Roche v. McDonald
Headline: Full faith and credit ruling overturns Washington courts’ refusal and requires Washington to enforce an Oregon default judgment that extended a six-year-old Washington debt.
Holding: The Court held that an Oregon court's valid judgment must be given full faith and credit in Washington and cannot be denied enforcement because it extended an earlier judgment beyond six years.
- Washington must enforce valid out-of-state judgments even if local law would bar them.
- Makes it harder for debtors to avoid payment by relying on home-state time limits.

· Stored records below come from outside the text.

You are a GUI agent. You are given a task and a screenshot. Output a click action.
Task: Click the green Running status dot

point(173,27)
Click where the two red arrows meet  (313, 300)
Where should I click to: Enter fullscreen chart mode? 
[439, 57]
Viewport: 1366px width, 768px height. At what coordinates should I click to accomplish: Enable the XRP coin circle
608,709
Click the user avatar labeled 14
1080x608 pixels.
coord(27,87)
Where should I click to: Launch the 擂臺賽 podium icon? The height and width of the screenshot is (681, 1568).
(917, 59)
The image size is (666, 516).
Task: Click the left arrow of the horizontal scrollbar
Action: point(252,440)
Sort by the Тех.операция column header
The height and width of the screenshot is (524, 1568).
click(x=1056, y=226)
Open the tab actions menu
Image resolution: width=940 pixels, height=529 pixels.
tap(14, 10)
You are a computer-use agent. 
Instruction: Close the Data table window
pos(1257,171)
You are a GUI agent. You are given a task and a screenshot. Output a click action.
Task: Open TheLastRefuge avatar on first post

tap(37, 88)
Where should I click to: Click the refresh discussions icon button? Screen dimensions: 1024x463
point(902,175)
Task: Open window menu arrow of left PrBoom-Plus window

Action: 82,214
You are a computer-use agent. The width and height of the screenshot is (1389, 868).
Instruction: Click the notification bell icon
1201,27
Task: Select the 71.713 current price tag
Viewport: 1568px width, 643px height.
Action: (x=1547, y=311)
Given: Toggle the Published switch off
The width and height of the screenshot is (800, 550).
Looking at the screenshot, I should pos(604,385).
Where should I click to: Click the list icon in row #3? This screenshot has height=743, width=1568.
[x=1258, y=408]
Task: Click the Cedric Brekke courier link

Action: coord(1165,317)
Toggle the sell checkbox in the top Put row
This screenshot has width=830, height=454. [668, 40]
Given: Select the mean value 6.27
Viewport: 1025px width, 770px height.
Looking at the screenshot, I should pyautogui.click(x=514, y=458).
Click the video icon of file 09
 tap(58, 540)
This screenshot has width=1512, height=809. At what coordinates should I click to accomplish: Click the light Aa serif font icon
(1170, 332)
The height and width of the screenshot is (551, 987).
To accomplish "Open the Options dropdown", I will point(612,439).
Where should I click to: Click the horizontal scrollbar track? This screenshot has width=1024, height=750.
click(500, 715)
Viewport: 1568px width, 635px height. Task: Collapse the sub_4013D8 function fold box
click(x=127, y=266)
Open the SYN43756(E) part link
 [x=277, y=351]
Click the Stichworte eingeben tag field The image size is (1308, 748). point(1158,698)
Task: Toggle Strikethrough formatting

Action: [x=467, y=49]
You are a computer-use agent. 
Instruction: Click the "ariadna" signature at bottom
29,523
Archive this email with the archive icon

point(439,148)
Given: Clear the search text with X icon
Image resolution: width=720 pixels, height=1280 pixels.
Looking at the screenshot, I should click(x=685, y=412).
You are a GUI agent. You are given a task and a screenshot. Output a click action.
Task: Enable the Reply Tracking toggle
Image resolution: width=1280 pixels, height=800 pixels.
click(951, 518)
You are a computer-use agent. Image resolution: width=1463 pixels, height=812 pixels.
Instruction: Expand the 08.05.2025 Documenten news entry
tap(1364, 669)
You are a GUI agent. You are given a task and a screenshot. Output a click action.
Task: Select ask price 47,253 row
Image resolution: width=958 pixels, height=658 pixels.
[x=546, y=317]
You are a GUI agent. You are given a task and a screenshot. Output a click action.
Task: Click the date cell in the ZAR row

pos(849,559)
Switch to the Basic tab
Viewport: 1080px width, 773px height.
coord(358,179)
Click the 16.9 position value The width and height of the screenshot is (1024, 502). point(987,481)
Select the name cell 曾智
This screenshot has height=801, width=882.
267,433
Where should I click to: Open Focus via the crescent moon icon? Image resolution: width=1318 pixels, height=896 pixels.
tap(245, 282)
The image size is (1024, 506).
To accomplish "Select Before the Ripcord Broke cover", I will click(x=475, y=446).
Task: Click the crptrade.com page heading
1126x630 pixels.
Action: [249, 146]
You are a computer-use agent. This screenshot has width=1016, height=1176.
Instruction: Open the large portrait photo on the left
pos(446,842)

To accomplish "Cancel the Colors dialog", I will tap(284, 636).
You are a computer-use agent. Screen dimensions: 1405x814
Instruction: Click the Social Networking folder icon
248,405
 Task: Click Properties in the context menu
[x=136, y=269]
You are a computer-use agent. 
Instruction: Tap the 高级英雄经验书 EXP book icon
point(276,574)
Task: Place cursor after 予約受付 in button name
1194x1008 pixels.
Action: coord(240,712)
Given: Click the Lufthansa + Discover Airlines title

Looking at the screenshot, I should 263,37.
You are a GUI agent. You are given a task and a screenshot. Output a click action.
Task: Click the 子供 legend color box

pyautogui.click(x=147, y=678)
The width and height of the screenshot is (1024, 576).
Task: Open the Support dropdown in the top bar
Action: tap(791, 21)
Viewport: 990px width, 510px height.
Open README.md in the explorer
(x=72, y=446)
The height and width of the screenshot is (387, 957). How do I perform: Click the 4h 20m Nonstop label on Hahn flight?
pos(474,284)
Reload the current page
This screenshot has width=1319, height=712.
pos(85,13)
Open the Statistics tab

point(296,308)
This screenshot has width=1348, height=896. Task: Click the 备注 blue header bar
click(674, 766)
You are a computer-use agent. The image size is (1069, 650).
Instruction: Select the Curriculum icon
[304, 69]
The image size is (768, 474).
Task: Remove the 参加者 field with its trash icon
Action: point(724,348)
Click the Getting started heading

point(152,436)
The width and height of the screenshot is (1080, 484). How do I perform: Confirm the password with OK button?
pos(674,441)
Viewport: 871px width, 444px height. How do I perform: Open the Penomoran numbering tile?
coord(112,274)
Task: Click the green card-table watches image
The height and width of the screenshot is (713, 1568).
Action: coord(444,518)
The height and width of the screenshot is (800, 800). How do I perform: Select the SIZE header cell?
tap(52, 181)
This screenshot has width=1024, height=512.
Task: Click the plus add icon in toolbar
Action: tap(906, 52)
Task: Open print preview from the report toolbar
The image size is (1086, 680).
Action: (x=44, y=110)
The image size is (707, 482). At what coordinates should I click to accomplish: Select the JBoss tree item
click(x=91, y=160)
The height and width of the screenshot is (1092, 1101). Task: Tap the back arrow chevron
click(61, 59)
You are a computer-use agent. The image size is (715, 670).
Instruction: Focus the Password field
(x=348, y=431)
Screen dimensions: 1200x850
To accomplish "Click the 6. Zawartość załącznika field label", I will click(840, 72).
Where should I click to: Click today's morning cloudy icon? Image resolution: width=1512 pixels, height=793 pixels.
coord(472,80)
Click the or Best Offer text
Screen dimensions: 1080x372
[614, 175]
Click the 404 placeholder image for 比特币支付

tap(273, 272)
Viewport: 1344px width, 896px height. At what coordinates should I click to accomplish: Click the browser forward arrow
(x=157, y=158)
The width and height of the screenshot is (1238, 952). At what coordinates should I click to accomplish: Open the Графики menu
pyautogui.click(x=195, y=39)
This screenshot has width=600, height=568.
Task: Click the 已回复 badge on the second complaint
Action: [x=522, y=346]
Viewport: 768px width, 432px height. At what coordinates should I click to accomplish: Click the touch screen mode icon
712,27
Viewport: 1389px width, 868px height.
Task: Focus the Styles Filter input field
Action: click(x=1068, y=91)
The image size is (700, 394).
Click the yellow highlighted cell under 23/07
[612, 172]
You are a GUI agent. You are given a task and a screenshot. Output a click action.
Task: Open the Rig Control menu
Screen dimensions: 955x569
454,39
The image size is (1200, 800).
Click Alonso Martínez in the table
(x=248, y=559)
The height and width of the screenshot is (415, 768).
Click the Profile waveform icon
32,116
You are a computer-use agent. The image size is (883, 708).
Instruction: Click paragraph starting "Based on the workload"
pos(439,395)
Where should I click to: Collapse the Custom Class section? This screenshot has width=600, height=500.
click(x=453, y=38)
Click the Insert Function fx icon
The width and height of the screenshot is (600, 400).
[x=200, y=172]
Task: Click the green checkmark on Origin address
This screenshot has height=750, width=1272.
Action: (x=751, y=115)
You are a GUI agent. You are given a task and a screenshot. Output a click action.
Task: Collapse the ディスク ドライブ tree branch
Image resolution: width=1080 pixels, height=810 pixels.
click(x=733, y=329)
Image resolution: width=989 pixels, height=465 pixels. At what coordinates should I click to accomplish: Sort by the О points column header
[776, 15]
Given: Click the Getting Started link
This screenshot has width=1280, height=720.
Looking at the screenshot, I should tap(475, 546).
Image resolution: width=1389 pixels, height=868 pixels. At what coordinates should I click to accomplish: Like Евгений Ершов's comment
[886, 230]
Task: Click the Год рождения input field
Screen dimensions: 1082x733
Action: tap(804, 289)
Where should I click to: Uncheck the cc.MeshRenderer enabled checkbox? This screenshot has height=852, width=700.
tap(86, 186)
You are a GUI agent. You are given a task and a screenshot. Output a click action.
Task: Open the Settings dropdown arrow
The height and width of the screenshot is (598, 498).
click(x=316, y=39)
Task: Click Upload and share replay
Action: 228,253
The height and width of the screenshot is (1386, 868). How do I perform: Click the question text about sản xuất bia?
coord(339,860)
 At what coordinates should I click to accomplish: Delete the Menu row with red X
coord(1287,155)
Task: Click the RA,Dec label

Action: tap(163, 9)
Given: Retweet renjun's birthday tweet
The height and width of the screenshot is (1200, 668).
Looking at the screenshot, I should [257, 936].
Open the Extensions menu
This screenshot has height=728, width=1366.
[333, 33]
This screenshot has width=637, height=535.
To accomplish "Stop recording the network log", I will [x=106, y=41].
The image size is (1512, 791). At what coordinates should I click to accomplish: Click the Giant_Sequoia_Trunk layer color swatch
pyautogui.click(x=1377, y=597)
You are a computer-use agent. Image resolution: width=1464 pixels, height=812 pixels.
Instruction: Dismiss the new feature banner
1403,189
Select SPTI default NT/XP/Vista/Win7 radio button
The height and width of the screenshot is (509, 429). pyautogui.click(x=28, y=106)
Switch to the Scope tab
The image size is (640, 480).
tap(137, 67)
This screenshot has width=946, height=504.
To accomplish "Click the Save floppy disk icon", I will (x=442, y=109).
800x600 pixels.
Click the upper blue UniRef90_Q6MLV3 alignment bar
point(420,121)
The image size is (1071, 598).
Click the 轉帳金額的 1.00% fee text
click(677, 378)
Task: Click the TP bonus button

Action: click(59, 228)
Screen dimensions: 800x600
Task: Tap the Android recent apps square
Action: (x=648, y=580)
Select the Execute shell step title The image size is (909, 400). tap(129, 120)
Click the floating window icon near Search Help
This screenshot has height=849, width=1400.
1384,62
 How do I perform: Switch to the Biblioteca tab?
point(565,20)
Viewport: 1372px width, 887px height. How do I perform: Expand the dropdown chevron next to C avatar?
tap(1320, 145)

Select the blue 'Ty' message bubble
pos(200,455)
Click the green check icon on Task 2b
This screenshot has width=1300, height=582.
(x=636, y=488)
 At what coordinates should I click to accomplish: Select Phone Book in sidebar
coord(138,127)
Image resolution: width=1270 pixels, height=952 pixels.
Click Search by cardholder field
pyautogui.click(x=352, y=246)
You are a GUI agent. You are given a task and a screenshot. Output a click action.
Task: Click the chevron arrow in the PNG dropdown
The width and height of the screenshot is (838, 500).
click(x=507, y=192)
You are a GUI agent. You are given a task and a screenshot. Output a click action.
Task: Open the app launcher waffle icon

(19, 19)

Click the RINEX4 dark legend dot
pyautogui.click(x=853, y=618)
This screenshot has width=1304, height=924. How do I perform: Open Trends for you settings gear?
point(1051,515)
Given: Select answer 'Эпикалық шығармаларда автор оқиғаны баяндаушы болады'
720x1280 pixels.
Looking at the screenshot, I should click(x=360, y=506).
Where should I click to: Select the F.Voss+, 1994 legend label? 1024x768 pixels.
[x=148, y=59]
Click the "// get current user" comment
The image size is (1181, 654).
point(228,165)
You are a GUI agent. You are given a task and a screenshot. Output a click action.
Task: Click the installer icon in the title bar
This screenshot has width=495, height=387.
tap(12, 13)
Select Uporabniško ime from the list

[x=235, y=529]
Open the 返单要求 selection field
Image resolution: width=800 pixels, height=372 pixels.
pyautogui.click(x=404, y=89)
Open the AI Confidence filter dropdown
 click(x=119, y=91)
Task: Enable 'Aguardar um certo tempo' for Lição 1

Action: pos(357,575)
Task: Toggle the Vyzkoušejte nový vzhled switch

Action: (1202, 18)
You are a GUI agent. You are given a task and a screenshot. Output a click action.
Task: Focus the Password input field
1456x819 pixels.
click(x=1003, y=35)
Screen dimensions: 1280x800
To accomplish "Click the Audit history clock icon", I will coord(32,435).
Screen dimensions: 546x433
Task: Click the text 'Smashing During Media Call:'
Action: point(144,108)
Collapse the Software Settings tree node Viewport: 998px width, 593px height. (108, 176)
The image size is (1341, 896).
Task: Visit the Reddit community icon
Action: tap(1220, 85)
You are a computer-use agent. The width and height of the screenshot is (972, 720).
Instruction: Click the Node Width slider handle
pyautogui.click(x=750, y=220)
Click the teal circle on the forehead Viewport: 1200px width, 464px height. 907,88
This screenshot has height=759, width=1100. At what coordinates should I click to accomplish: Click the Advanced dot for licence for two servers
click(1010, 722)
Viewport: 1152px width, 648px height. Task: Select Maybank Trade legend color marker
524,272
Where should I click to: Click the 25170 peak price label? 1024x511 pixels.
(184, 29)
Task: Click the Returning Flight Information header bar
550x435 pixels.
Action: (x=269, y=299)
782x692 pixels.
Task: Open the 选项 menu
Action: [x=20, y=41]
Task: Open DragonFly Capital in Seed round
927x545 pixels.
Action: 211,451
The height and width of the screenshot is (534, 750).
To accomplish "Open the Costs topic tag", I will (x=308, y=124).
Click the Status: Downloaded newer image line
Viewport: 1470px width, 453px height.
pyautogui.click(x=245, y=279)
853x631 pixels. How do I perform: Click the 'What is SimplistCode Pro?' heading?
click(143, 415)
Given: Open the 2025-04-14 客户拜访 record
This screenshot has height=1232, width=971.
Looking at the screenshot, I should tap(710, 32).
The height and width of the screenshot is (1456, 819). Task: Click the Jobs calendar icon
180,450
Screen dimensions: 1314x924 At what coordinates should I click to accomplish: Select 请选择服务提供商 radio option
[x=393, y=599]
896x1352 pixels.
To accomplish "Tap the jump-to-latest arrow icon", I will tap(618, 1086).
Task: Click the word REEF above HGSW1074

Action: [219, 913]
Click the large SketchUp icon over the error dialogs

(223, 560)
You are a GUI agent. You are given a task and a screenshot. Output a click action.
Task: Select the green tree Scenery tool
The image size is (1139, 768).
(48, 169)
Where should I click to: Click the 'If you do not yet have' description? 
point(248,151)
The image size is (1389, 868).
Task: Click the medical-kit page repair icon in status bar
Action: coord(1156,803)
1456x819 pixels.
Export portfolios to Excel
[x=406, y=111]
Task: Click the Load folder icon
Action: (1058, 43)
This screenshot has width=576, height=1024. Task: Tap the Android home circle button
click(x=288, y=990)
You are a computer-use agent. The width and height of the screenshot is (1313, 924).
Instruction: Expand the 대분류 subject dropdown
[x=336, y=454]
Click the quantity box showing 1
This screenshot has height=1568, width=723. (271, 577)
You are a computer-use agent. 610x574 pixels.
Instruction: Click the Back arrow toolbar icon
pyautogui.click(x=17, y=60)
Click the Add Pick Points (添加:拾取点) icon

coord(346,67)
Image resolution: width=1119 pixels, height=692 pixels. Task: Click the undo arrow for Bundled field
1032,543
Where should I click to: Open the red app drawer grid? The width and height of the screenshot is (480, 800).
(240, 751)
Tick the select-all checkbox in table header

- Encourages judgment creditors to pursue enforcement across state lines.
Summary
Background
The parties were long-time residents of Washington. In 1918 a Washington court entered a judgment against a man, and that judgment was assigned to another person in 1924. The assignee sued the debtor in Oregon while the debtor was temporarily in that State; the debtor was served, demurred, did not answer further, and an Oregon court entered a default judgment in October 1924 that added interest to the original Washington judgment. The assignee then sued to enforce the Oregon judgment in Washington, and the Washington courts refused, citing a state law that judgments stop being enforceable six years after entry.
Reasoning
The Court addressed whether a State must treat a judgment from another State the same way the rendering State did. It explained that the Constitution’s full faith and credit rule requires courts to give an out-of-state judgment the same credit and effect it had where entered, so long as the rendering court had jurisdiction. A State cannot refuse enforcement simply because its own law would have barred the original claim or because of a local mistake about the law. If the debtor wanted the six-year rule applied, he should have raised it in the Oregon proceeding. The Court reversed the Washington Supreme Court and directed enforcement consistent with this view.
Real world impact
The decision means that judgments validly entered in one State are generally enforceable in other States, even when the debtor’s home State has a time limit that would have prevented such a judgment. People and businesses collecting judgments across state lines cannot rely on a debtor’s home-state time limit to avoid payment if the foreign judgment was valid where entered. The Court reversed the state ruling and sent the case back for further proceedings consistent with this opinion.